» **PROBLEM STATEMENT**
Copy the listing from the line containing "You are a computer-use agent. The image" up to and including the line containing "pyautogui.click(x=546, y=364)". In that copy, substitute "Command" for "Instruction" and leave everything else unchanged.

BEGIN DATA EXTRACT

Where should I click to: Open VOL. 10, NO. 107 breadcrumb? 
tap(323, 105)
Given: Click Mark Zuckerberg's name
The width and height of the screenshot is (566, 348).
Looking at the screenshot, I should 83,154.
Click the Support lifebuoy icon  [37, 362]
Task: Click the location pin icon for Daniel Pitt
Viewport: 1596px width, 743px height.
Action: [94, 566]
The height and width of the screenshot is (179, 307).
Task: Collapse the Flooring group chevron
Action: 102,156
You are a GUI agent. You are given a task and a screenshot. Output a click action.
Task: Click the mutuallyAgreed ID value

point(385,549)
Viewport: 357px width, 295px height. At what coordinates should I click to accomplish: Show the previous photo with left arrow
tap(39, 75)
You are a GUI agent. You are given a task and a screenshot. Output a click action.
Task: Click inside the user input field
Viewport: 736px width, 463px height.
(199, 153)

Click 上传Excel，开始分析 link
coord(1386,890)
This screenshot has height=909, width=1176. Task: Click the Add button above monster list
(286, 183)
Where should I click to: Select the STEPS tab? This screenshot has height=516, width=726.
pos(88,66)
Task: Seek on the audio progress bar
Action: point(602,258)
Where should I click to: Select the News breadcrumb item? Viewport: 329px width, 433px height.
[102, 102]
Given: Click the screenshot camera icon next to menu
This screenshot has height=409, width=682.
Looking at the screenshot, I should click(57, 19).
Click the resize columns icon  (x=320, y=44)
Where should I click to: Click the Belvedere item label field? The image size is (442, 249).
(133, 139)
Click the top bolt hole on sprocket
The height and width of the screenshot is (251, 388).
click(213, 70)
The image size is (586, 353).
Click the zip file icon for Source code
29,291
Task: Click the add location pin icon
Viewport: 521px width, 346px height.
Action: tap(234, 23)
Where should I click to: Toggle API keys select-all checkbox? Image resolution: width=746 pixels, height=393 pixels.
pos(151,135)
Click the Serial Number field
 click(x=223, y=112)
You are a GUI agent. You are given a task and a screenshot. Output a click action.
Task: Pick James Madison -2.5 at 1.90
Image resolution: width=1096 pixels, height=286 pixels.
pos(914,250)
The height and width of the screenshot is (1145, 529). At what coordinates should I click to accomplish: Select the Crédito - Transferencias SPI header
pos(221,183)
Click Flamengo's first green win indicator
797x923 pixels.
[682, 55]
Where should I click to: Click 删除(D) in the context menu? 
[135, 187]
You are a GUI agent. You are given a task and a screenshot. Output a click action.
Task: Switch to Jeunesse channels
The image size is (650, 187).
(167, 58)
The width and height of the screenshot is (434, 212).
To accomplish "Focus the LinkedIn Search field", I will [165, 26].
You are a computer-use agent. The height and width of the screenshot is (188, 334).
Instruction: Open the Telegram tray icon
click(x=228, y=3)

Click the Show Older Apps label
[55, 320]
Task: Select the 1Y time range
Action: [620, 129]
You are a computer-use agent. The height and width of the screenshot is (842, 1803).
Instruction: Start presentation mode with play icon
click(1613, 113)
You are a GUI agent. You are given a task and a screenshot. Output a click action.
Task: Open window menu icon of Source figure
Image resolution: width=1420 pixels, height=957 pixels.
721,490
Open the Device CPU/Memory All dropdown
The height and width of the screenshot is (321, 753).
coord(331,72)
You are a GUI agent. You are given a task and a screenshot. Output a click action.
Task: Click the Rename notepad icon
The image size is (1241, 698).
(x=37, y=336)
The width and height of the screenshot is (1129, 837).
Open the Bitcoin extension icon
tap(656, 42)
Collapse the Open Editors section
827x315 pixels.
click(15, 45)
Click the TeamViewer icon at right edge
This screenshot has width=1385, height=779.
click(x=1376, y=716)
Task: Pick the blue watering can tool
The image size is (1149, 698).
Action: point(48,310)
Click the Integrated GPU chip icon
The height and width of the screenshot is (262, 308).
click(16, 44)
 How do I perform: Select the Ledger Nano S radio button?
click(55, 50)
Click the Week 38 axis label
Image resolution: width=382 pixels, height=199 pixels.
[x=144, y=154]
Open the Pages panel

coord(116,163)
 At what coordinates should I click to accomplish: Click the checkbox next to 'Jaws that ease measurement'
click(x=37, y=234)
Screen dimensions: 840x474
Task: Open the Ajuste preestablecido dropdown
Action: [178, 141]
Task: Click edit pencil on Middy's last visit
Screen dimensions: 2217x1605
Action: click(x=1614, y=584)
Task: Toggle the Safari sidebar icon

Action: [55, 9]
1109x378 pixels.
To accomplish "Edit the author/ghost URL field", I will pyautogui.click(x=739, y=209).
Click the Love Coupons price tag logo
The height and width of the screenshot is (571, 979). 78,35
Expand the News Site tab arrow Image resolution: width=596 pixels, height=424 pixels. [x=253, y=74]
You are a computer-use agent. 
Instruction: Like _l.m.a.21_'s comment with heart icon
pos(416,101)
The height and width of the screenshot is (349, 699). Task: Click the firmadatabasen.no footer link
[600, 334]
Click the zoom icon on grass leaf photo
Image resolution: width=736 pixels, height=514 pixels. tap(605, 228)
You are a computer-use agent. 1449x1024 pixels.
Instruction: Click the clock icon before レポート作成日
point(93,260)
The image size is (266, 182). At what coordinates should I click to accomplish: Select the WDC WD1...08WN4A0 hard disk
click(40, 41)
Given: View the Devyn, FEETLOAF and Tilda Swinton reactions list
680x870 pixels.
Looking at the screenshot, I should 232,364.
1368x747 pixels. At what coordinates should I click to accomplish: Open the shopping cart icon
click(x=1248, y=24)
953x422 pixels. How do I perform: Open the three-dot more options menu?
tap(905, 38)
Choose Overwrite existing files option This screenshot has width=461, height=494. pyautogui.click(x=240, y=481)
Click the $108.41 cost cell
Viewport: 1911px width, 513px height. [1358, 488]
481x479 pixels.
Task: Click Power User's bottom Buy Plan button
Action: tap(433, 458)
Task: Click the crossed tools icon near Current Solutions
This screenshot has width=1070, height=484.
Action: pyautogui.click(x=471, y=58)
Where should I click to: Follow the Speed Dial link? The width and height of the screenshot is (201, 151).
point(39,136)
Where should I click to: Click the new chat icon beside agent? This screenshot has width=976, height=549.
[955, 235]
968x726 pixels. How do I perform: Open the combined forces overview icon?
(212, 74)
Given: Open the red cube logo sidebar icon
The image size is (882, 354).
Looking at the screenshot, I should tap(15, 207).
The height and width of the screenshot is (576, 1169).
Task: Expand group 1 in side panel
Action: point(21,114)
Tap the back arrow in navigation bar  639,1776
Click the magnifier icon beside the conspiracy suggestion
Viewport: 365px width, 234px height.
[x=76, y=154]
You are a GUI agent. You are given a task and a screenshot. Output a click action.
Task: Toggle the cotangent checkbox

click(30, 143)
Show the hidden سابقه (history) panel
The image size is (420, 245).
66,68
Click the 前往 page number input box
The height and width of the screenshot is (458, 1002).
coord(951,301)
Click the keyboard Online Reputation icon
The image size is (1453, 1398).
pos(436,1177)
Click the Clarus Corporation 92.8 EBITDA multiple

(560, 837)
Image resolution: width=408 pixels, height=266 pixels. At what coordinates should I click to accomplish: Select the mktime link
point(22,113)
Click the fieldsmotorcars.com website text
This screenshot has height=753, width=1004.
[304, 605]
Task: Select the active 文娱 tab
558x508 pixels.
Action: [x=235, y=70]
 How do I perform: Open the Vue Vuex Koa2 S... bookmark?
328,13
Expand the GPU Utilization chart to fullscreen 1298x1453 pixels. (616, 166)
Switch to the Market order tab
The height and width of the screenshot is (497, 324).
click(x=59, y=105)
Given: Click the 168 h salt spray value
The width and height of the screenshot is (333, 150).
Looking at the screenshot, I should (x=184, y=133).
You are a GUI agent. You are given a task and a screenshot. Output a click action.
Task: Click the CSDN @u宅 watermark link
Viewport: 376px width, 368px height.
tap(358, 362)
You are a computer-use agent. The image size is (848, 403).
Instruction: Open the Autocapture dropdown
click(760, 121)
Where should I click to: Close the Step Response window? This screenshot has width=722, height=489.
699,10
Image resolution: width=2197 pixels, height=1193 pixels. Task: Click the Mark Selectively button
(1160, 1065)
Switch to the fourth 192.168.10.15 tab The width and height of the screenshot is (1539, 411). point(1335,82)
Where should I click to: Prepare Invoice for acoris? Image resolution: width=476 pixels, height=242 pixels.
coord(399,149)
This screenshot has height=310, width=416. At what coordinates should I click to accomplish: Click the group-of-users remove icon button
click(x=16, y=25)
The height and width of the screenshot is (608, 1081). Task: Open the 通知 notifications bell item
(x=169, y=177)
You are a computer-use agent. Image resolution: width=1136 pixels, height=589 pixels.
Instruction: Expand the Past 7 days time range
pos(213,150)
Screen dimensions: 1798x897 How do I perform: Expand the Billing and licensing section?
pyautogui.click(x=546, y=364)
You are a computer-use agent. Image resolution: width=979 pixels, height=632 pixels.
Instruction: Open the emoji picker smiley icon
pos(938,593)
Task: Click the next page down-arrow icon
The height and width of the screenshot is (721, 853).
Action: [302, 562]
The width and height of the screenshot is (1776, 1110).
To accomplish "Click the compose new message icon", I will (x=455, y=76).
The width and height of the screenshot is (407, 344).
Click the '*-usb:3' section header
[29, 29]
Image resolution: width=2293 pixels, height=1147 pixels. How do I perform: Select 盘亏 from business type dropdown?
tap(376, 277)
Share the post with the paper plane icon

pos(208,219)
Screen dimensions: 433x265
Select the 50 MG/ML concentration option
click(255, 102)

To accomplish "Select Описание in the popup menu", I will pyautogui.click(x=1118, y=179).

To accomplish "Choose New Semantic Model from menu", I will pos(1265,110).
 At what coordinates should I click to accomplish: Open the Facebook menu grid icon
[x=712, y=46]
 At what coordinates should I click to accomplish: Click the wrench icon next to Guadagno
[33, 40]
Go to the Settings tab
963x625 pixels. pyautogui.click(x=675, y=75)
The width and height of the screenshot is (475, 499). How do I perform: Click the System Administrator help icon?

END DATA EXTRACT

» **SOLUTION FOR THIS PROBLEM**
You are a computer-use agent. The image size is (848, 403).
Command: Open the Autocapture dropdown
click(760, 121)
Where should I click to: Close the Step Response window? This screenshot has width=722, height=489.
699,10
Image resolution: width=2197 pixels, height=1193 pixels. Task: Click the Mark Selectively button
(1160, 1065)
Switch to the fourth 192.168.10.15 tab The width and height of the screenshot is (1539, 411). point(1335,82)
Where should I click to: Prepare Invoice for acoris? Image resolution: width=476 pixels, height=242 pixels.
coord(399,149)
This screenshot has height=310, width=416. At what coordinates should I click to accomplish: Click the group-of-users remove icon button
click(x=16, y=25)
The height and width of the screenshot is (608, 1081). Task: Open the 通知 notifications bell item
(x=169, y=177)
You are a computer-use agent. Image resolution: width=1136 pixels, height=589 pixels.
Command: Expand the Past 7 days time range
pos(213,150)
Screen dimensions: 1798x897 How do I perform: Expand the Billing and licensing section?
pyautogui.click(x=546, y=364)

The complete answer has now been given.